Warna putih dari Pamukkale berasal dari mineral batuan kapur yang dikandungnya. Infonya, pada jaman dahulu, beberapa kali terjadi gempa di kota kuno Hierapolis, tempat dimana Pamukkale berada. Gempa ini kemudian menyebabkan munculnya retakan-retakan di sekitar bukit Hierapolis. Dari retakan-retakan ini, kemudian muncul sumber air panas yang kaya akan kalsium karbonat. Awalnya suhu air panas di sini mencapai 100 hingga 350 derajat celcius, namun karena terpapar udara luar, suhunya makin lama makin turun dan air menjadi hangat.
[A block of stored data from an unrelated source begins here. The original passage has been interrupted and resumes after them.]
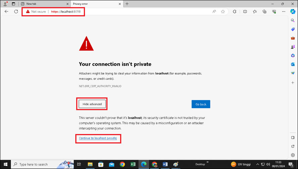This screenshot has height=169, width=298.
Task: Open the Read aloud icon in address bar
Action: [214, 11]
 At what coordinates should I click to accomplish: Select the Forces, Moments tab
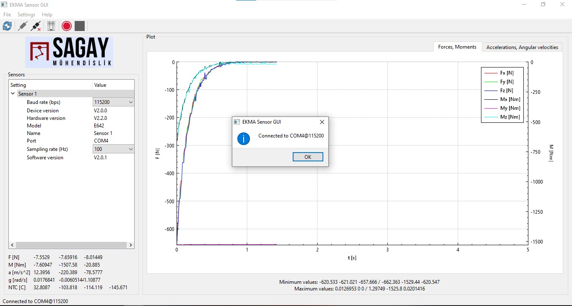[x=457, y=47]
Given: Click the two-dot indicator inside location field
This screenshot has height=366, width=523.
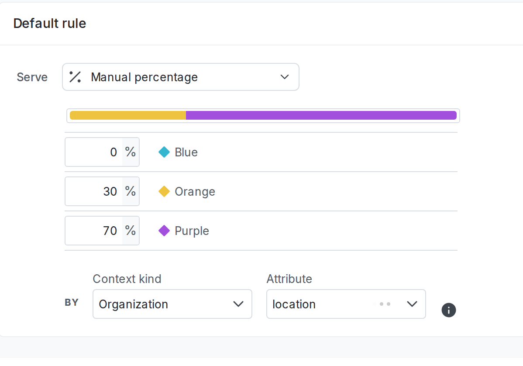Looking at the screenshot, I should pos(383,304).
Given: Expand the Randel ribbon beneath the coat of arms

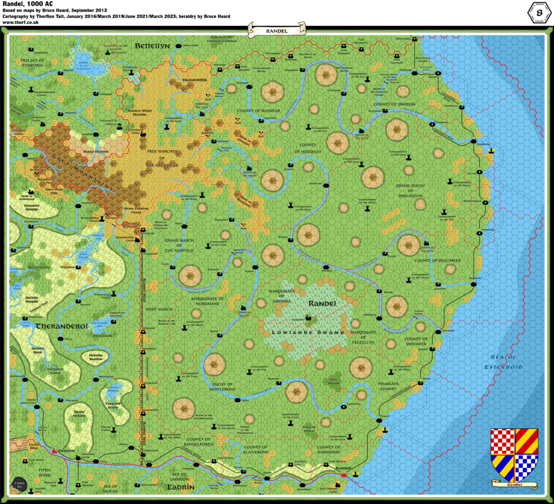Looking at the screenshot, I should tap(514, 485).
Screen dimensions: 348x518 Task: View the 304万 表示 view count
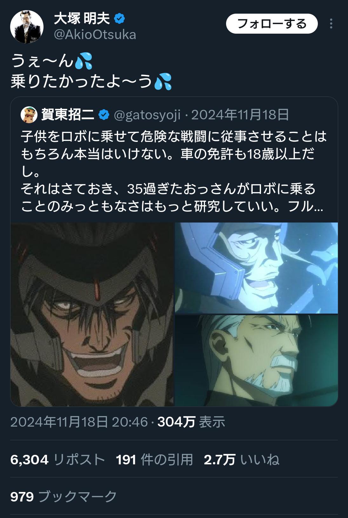[191, 422]
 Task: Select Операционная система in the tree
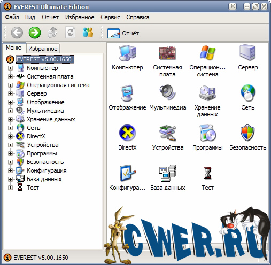(x=58, y=85)
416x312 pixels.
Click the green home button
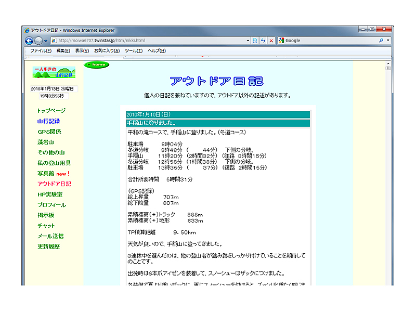(x=97, y=64)
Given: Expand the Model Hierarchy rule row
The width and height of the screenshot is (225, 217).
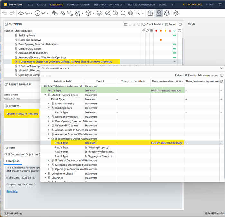Looking at the screenshot, I should [x=49, y=104].
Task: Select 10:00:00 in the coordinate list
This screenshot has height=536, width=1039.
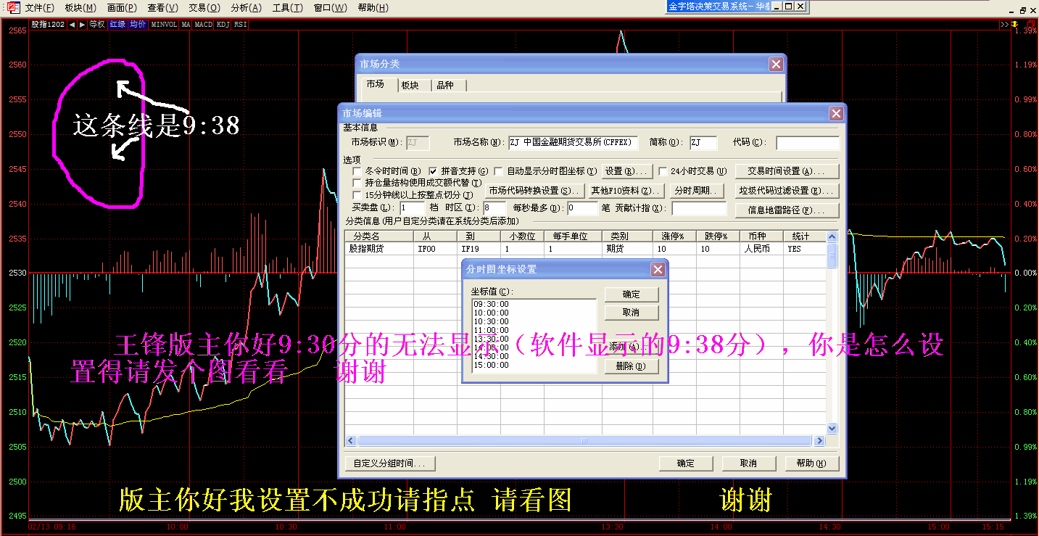Action: point(491,313)
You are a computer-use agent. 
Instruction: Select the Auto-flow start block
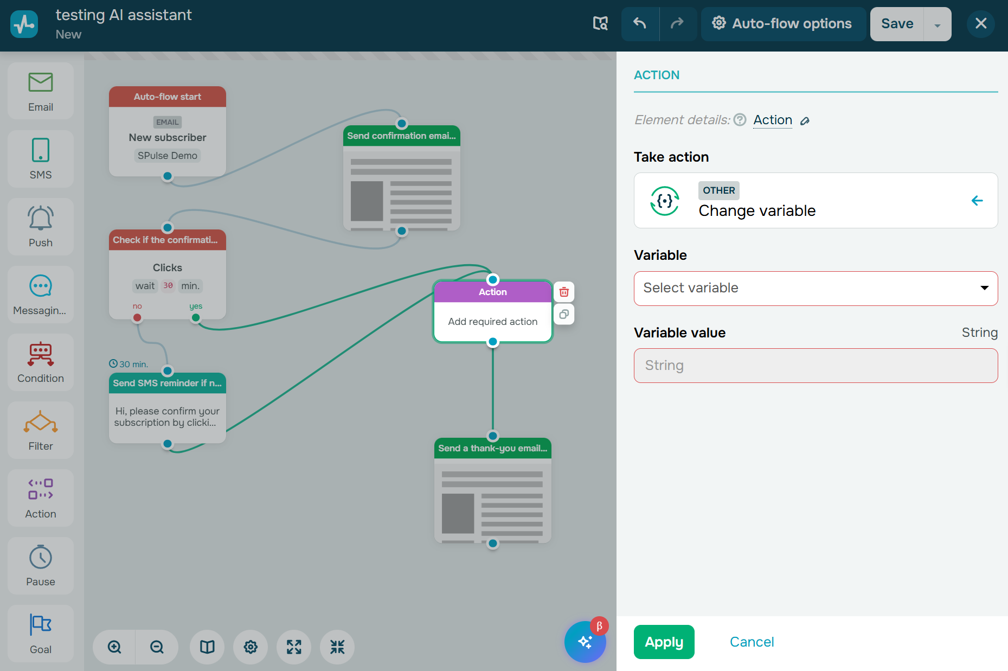pos(167,131)
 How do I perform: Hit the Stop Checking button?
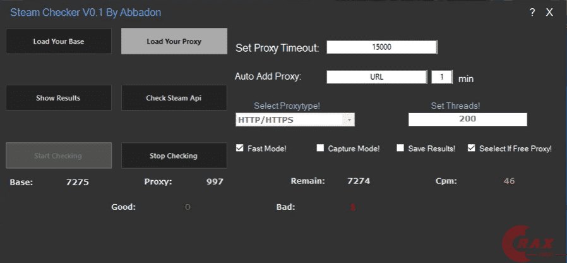point(174,156)
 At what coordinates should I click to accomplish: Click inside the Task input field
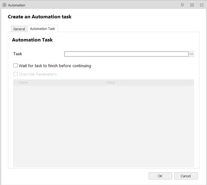coord(126,54)

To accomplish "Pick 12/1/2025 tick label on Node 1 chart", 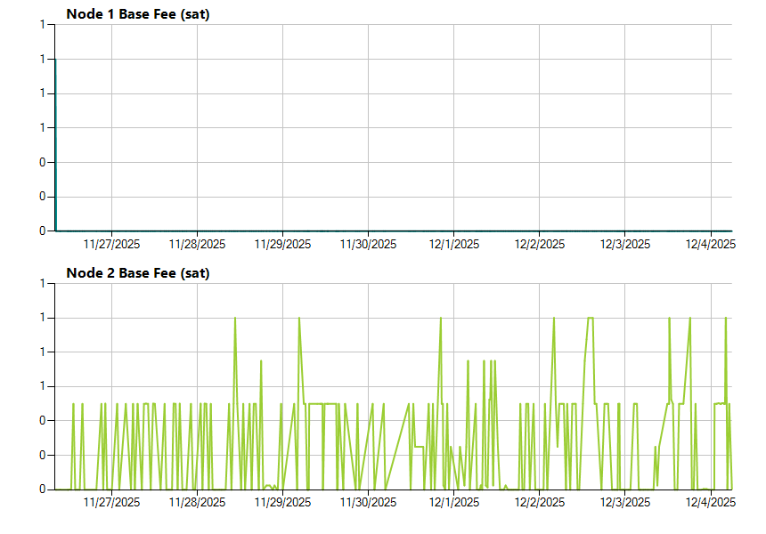I will 453,244.
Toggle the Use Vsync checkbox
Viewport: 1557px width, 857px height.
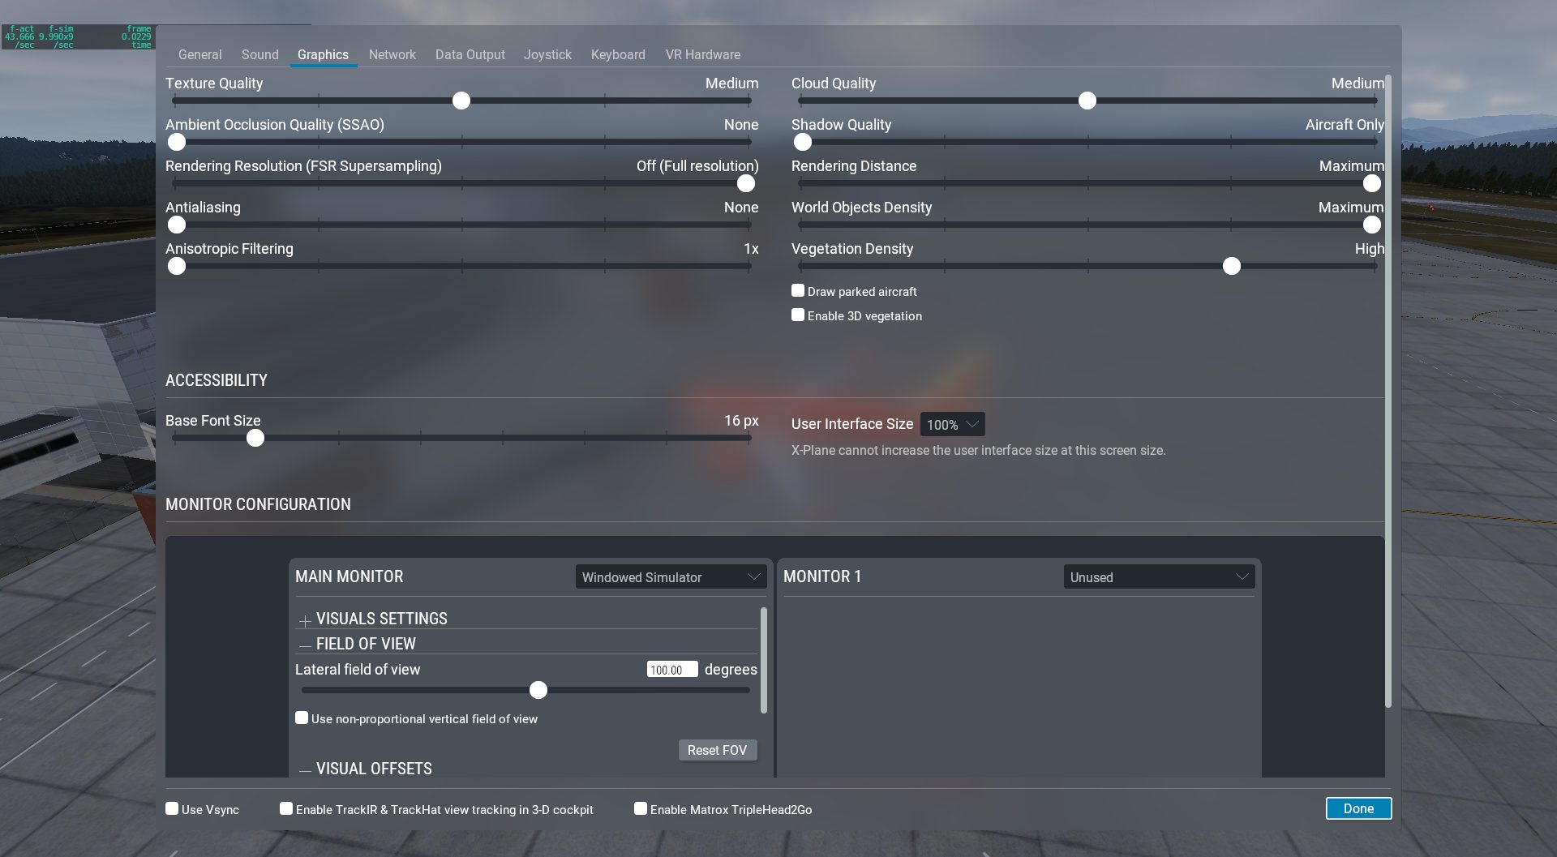pyautogui.click(x=172, y=809)
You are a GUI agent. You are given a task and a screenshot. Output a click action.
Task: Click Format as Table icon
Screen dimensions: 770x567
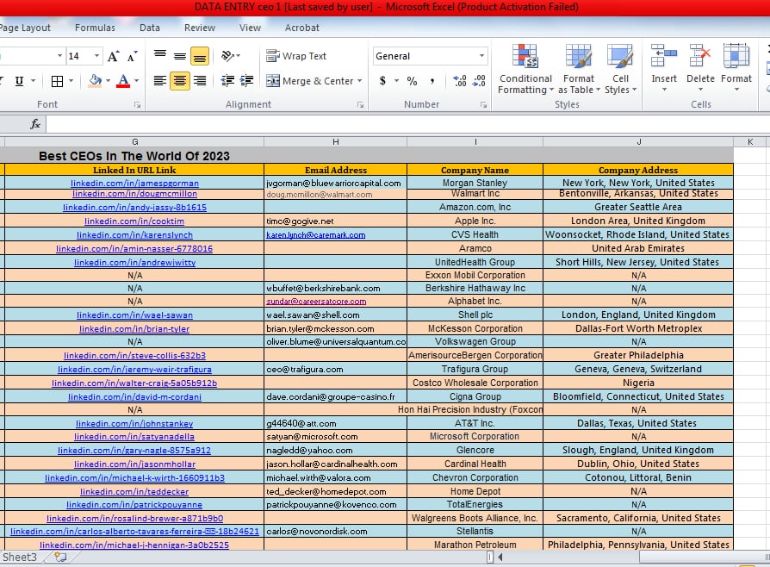[579, 69]
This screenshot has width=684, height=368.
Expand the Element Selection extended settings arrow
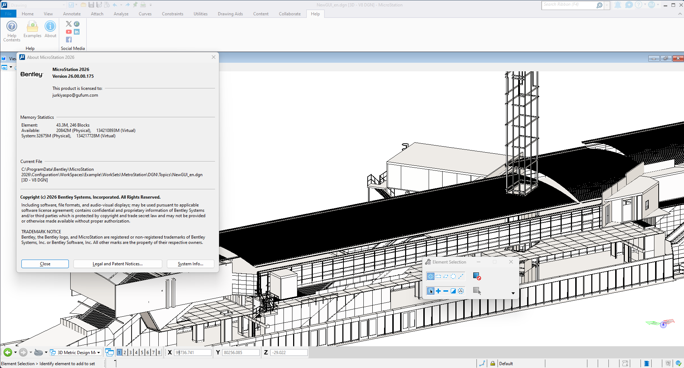(x=513, y=293)
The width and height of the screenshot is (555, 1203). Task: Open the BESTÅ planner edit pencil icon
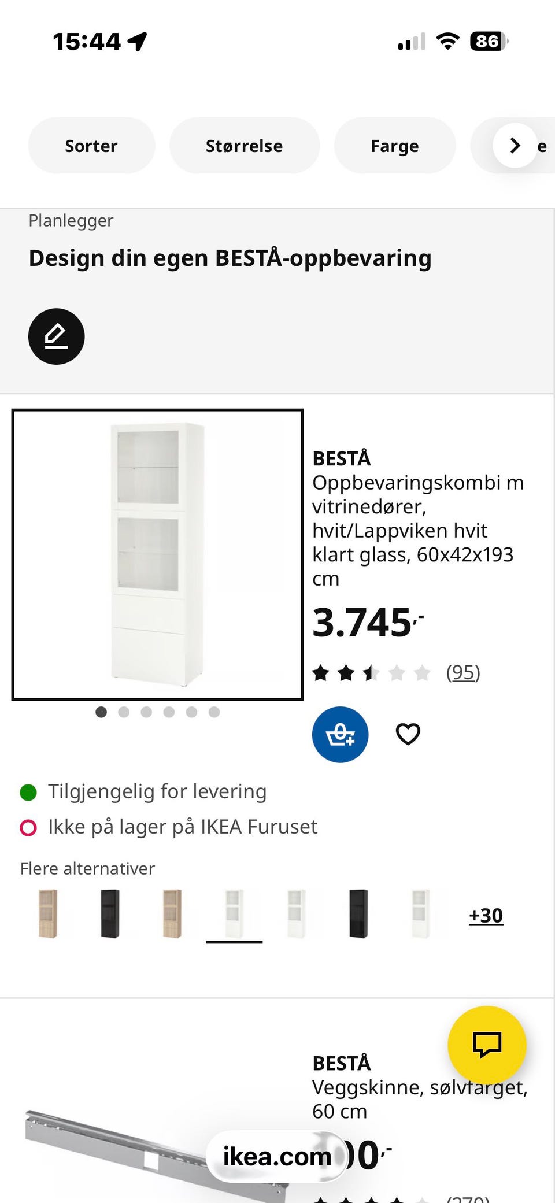tap(56, 336)
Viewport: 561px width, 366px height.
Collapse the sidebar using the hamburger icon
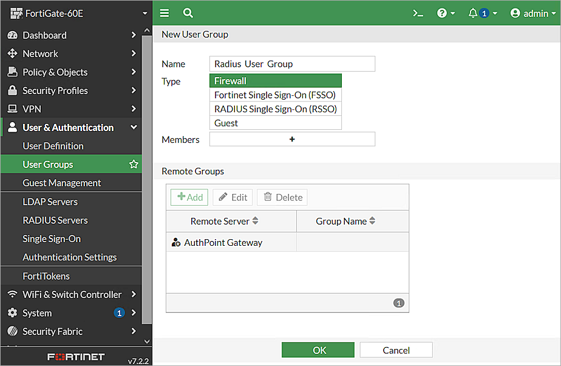point(164,12)
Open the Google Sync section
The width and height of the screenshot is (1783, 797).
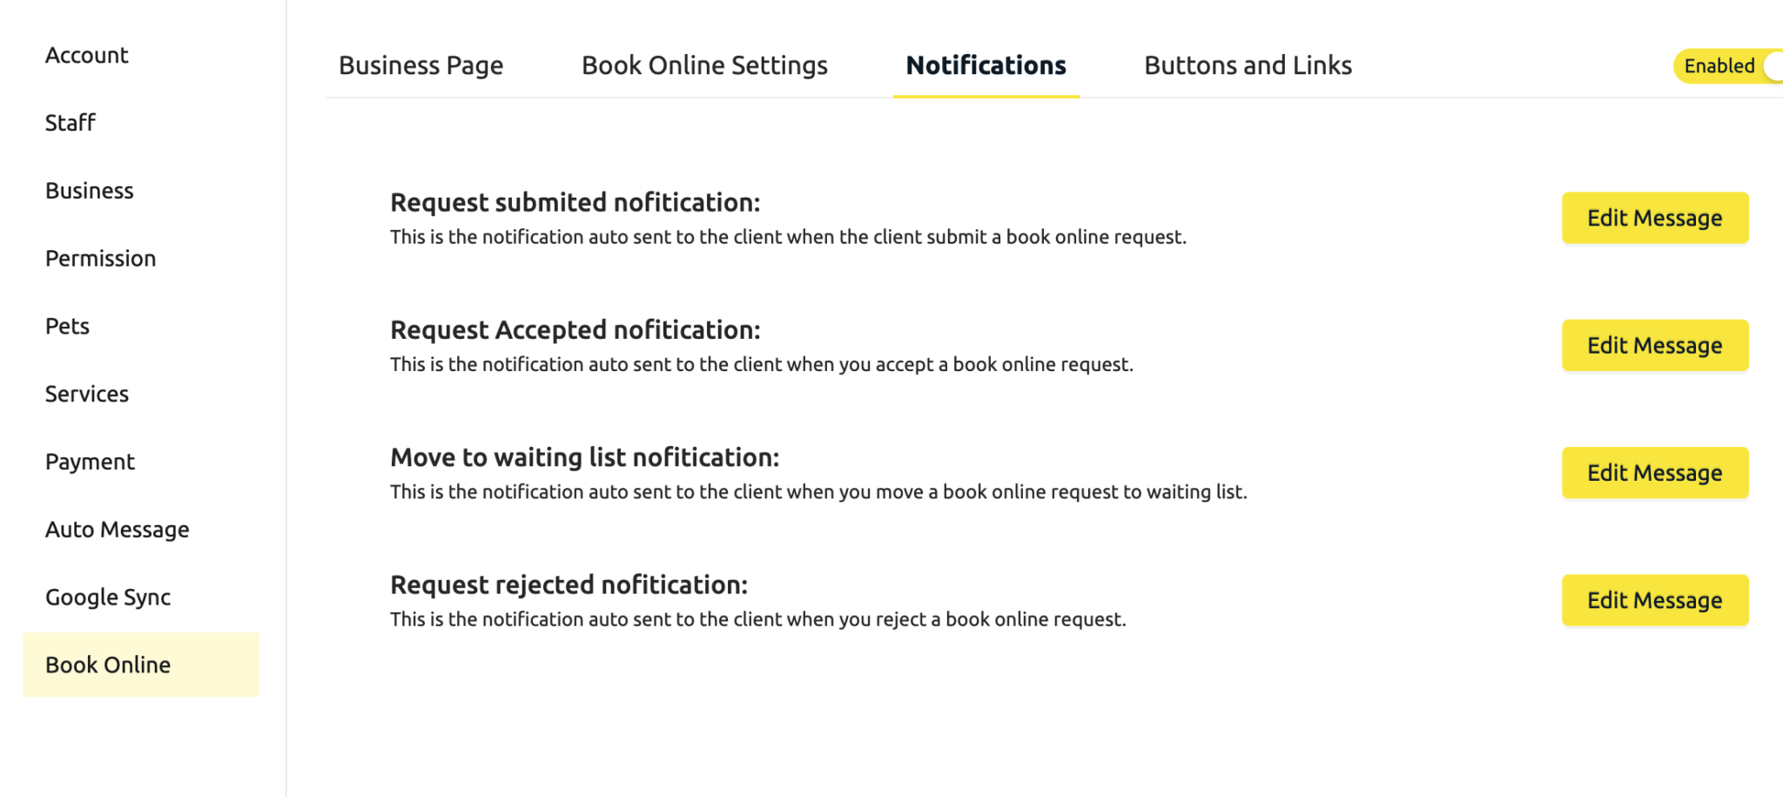[x=108, y=597]
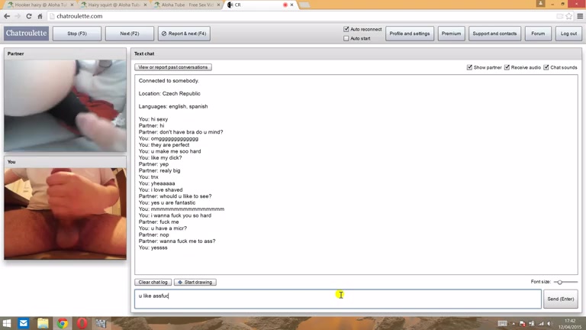The width and height of the screenshot is (586, 330).
Task: Reload the page with the refresh icon
Action: coord(29,16)
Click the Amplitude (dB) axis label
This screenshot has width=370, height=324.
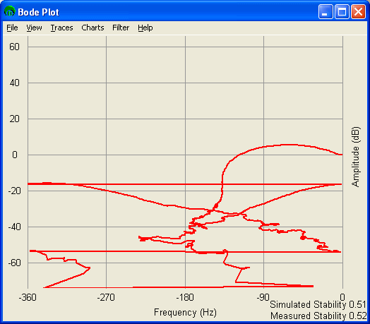[356, 157]
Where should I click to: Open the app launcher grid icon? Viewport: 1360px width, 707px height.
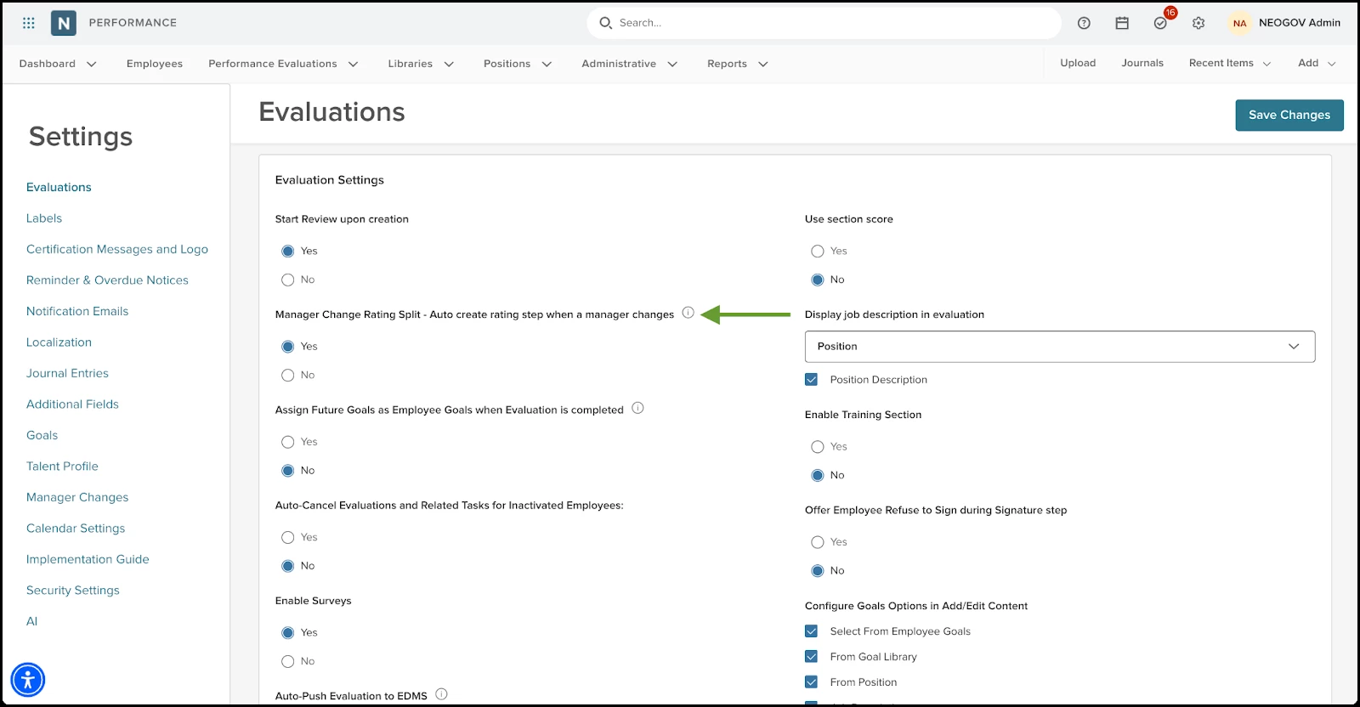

Aliran air ini kemudian menguap, memadat dan membentuk lapisan-lapisan kapur seperti yang bisa kita saksikan sekarang ini.
Meskipun kecewa karena ternyata bukan salju, saya tetap takjub pada pemandangan alam yang tersaji di Pamukkale. Berjalan di atas batuan-batuan kapur yang berwarna seputih kapas, sungguh menjadi pengalaman tersendiri. Setelah puas menjelajahi benteng kapas, sambil berfoto ria tentunya, saya ingin duduk sejenak. Awalnya saya berniat untuk duduk di bangku taman yang tersedia di sekitar benteng kapas. Namun niat itu saya urungkan setelah melihat seorang wisatawan dari eropa yang berusia sekitar 50 tahunan, duduk-duduk di salah satu sisi Pamukkale yang tidak teraliri air, sehingga kering. Antara sisi yang kering dan sisi yang sedang saya jejak, terdapat pemisah berupa cerukan, yang tampak mirip dengan selokan. Sang wisatawan ini sepertinya sangat menikmati apa yang dilakukannya, duduk, duduk, sambil mencelupkan kakinya di cerukan yang ternyata didalamnya mengalir air hangat dengan deras.
Saya pun mengajak istri duduk disana dengan kaki dicelupkan, seperti yang dilakukan wisatawan tadi. Dan, ternyata, memang sangat mengasyikkan. Selang beberapa saat, salah satu kawan seperjalanan menghampiri saya dan menawarkan untuk memotret kami berdua.
“Mas Surya, saya ambil foto di sini ya. Backgroundnya keren, seperti berada di antara salju-salju”
Saya baru menyadari itu. Saya buru-buru memberikan kamera kepada kawan saya itu. Dengan aksi bak fotografer professional, kawan saya tadi, mengambil beberapa foto kami berdua. Ah, jadi kayak foto pre-wedding, he he he.
Ketika saya melihat hasil foto, saya pun bersorak gembira. Akhirnya, meskipun saya tidak bertemu salju, saya berhasil foto ala-ala berada di sekitar tumpukan salju. Sayangnya, ekspresi kami berdua di foto itu kurang maksimal. Harusnya kami bergaya pura-pura kedinginan berada di antara salju-salju. Properti yang kami kenakan pun kurang, karena tidak memakai kaus tangan. Padahal jika kedinginan, kaus tangan menjadi hal yang wajib. Namun, semua itu, tidak mengurangi sedikitpun kebahagiaan saya sore itu. Ya, gagal melihat salju di perjalanan pertama kali ke Eropa, namun dapat ganti foto ala-ala salju, he he he.
Sebagai ucapan terima kasih, saya pun memotret balik kawan saya dan istrinya, di tempat yang sama. Dan syukurlah, mereka berdua puas dengan hasil foto saya. Komentarnya sama, foto tipu-tipu, sok-sok-an berada di tengah hamparan salju, ha ha ha. Dasar sesama orang Indonesia yang tidak pernah lihat salju di negaranya. Kata beberapa orang, bahagia itu sederhana. Dan kebahagiaan saya di Pamukkale sore itu adalah berhasil berfoto seolah-olah di atas salju.